Set exercise. Count the lines in the entries below that contain the string "settings". Reply with the number alone.

[Entries contained in a dataset]
+ + + + + + +

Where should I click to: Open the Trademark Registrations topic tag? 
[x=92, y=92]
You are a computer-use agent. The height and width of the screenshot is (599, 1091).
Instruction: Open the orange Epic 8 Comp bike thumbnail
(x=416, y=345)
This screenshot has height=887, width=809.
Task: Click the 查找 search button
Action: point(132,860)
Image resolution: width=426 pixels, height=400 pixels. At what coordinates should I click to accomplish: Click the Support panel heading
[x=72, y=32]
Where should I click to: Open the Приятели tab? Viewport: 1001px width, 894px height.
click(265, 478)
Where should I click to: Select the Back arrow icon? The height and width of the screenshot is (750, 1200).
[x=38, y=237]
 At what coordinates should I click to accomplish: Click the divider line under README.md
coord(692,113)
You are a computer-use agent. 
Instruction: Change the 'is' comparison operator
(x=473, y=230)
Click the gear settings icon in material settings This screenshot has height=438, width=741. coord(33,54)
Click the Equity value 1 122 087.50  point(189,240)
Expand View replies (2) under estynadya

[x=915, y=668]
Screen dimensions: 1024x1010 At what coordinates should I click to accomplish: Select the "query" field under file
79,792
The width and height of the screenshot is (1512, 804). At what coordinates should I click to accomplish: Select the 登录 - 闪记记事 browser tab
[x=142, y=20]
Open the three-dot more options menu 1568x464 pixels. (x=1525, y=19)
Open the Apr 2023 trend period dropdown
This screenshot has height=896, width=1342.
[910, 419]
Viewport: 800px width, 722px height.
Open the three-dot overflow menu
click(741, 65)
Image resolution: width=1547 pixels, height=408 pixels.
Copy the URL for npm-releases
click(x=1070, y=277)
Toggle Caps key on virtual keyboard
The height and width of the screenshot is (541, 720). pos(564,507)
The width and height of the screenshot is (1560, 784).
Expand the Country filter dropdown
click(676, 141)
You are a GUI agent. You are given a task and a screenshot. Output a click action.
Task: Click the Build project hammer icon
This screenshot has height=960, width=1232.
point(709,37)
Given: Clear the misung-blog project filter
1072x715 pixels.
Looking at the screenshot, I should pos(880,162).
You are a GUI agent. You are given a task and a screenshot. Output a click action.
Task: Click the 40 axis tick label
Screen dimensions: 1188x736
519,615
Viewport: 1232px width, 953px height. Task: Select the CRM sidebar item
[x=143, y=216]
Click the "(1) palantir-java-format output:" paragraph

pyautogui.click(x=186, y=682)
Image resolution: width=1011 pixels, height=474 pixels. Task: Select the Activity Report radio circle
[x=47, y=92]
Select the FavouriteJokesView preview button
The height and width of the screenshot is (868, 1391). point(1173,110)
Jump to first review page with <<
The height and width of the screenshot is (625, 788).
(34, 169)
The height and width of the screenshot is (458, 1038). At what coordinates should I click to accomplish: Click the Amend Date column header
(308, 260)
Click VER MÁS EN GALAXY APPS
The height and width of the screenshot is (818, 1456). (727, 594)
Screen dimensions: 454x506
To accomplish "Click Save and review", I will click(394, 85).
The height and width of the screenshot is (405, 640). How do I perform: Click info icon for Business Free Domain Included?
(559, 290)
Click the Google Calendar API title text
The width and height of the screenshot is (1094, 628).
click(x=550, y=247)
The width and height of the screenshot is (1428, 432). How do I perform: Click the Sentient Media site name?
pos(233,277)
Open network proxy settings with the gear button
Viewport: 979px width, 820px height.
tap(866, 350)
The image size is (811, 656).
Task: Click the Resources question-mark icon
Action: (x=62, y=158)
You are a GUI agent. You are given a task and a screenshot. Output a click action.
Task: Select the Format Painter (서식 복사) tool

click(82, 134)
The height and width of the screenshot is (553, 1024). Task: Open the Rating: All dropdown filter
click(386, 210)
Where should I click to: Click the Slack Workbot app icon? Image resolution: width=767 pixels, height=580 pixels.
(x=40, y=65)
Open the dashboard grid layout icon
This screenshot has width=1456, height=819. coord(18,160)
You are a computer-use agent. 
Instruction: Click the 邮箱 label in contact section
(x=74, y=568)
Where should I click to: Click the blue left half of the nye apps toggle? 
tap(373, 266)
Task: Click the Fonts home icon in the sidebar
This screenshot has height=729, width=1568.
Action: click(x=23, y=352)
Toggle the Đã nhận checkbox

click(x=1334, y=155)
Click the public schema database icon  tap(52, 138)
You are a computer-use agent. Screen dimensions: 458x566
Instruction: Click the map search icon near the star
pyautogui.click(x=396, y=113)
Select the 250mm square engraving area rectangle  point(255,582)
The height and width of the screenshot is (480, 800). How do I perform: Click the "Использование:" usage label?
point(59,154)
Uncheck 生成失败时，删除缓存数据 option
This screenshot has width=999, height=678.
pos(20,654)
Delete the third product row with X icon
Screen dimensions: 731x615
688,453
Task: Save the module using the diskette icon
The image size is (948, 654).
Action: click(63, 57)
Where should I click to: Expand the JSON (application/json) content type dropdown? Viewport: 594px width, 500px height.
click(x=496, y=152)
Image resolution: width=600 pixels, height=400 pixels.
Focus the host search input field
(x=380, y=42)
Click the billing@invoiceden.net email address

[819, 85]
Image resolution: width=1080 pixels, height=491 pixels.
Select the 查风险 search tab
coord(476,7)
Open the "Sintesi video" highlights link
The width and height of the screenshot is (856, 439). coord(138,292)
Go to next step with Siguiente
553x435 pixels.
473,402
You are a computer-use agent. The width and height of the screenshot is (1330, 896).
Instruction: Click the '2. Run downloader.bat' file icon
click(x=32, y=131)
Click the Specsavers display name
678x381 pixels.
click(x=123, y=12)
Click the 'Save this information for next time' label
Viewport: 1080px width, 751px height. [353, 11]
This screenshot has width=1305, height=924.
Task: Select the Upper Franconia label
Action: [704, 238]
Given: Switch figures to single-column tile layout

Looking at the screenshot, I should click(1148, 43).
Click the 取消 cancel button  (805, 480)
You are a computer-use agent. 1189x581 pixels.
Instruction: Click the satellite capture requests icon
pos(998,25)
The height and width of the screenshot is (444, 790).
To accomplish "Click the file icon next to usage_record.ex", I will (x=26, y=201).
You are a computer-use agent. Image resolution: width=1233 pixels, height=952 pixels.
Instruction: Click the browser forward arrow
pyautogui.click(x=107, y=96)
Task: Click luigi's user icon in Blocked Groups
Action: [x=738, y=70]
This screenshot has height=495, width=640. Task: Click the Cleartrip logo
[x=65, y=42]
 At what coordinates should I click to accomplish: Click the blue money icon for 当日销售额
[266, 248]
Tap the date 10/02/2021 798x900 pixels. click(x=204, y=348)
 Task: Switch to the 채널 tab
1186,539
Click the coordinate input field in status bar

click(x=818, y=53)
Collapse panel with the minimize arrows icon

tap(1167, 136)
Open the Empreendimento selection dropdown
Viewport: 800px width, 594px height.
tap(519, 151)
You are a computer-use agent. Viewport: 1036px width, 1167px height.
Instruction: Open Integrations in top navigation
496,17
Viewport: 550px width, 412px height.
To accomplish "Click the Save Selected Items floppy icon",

+ + + + + + +

Exercise output. 2